Cronbach’s alpha reliability of the SRS total in this sample was high α = 0.91. Mothers and fathers (where available) completed the SRS. Correlations were high between mother and father reported SRS scores (N = 262, r = 0.65, p < 0.001). Only 262 out of the 522 participants had father-reported SRS scores in addition to mother-reported SRS scores. Therefore only mother-reported SRS scores were used in this research.
Callous-Unemotional traits were measured by combining the parent report on the antisocial process screening device (APSD) [23] and the prosocial subscale of the Strengths and Difficulties Questionnaire (SDQ) [24]. Scores can range from 0 to 16. This method has been validated by factor analysis [25] and has been used in previous research [25–27]. In this study Cronbach’s reliability of the CU traits scale was high α = 0.71. CU traits were measured by multi-informants (mother, father and teacher). Mother-rated CU traits were used in this research as they provided the most data and because correlations were large between mother and father reported CU traits (N = 266, r = 0.52, p < 0.001). Correlations between mother and teacher reported CU traits were also significant and of a small to medium effect size [28] (N = 330, r = 0.20, p < 0.001).
Current diagnostic status of the child was derived by the assessing psychiatrist/psychologist using a weighted combination of: (1) DSM-IV criteria [21] assessed using the diagnostic interview schedule for children, adolescents, and parents (DISCAP) [29, 30] with parents, and the child for those older than 8 years, (2) historical information and diagnoses in referral letters from medical practitioners, and (3) interviews, where possible, with current school teachers. Diagnoses were rated in severity on a scale from 0 to 6 where a rating of three or more indicates clinically relevant levels of symptom severity. Diagnostic reliability was assessed for approximately 20 % of cases by having a specialist team of psychologists/psychiatrists make an independent diagnosis while ‘blind’ to the primary clinician’s formulation. Kappa agreements across all diagnoses were 0.77.

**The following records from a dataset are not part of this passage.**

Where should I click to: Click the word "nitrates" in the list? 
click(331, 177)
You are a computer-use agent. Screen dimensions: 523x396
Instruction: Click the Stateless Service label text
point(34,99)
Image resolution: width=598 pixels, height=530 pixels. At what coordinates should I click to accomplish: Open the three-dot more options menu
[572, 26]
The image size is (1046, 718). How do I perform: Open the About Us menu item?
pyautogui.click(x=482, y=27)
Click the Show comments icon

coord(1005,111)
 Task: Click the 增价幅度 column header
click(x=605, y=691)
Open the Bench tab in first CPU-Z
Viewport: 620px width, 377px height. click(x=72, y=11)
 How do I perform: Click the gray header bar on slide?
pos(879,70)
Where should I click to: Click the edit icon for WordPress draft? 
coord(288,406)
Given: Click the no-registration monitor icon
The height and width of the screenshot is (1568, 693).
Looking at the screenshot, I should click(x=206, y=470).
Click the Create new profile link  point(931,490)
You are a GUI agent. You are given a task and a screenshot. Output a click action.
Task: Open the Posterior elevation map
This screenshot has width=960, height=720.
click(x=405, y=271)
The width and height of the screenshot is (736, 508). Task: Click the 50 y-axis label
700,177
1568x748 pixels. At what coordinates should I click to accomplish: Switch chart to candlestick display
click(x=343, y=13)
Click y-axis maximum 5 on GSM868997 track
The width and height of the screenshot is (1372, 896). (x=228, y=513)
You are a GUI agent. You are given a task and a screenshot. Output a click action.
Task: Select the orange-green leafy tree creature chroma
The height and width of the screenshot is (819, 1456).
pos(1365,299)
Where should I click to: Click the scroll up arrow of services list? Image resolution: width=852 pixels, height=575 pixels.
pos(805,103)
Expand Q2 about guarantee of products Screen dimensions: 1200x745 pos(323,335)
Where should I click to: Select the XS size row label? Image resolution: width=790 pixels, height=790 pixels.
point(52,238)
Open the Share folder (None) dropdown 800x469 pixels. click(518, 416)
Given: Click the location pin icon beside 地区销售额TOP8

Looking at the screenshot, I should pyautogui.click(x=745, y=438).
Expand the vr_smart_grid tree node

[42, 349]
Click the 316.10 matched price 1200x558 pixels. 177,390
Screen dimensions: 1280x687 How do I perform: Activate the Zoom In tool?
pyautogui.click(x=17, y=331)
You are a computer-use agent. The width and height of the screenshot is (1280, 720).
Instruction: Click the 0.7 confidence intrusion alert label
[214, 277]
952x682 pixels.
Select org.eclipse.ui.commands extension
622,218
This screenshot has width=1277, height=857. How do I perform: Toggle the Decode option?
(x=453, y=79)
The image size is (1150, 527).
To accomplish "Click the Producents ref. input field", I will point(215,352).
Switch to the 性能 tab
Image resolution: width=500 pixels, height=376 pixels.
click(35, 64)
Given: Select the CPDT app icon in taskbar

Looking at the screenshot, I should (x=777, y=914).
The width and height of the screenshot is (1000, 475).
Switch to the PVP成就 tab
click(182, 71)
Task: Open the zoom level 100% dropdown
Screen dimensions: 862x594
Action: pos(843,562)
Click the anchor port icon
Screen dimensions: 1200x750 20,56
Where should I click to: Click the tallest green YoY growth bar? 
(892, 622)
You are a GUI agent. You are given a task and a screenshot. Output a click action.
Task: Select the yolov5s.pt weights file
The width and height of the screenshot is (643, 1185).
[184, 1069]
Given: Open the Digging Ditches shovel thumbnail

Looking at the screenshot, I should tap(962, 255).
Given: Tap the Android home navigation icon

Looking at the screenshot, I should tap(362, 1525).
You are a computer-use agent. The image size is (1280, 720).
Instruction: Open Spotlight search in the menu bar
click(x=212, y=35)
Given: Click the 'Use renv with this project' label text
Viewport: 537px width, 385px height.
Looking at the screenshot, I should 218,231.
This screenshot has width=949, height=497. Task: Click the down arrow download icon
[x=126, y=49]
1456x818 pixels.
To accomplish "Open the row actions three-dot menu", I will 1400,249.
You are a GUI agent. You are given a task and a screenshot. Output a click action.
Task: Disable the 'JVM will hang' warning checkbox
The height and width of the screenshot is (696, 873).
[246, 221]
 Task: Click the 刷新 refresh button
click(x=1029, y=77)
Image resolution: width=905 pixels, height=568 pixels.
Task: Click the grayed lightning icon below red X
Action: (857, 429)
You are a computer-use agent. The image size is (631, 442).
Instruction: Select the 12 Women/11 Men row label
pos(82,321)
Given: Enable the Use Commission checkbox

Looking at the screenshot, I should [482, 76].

In line with the use of CU traits as a specifier in DSM-V, children with conduct problems (CP: a diagnosis of CD or ODD) were categorised into two groups according to their level of CU traits. Previous research suggests a range between the top 45 and 20 % of aggressive/antisocial groups to represent high CU traits [13, 25, 31]; thus, children with CP and a CU traits score that were equal to or less than the 33rd percentile were categorised as the CPCU− group. Children with CP and a CU traits score greater than this value were categorised into the CPCU+ group.
Procedure
Ethics approval was from the Human Research Ethics Committee of the University of New South Wales (UNSW). Participants were referrals (either self-referrals from parents or referred by school teachers, mental health professionals, general practitioners or social workers) to the Child Behaviour Research Clinic at the UNSW and Royal Far West, Manly. Participants and at least one of their primary caregivers volunteered to take part in the research. Primary caregivers provided written informed consent to take part in the research and also provided written informed consent on behalf of their participating child/children. Adolescents (over the age of 12) were required to provide independent written informed consent. The child’s primary caregiver completed the questionnaire measures (SRS, APSD and SDQ) at the initial assessment.
Results
Statistical analyses were performed using SPSS 20.0 (IBM Statistics, Chicago). Prior to analyses the SRS total, individual SRS items, and the CU traits scale were evaluated and found to meet the assumptions of univariate and multivariate normality. As the sample used in this research comprised males and females, raw SRS scores were converted into gender-normed T-scores so that the sample would not need to be split by gender for analyses. These gender-normed T scores are used throughout.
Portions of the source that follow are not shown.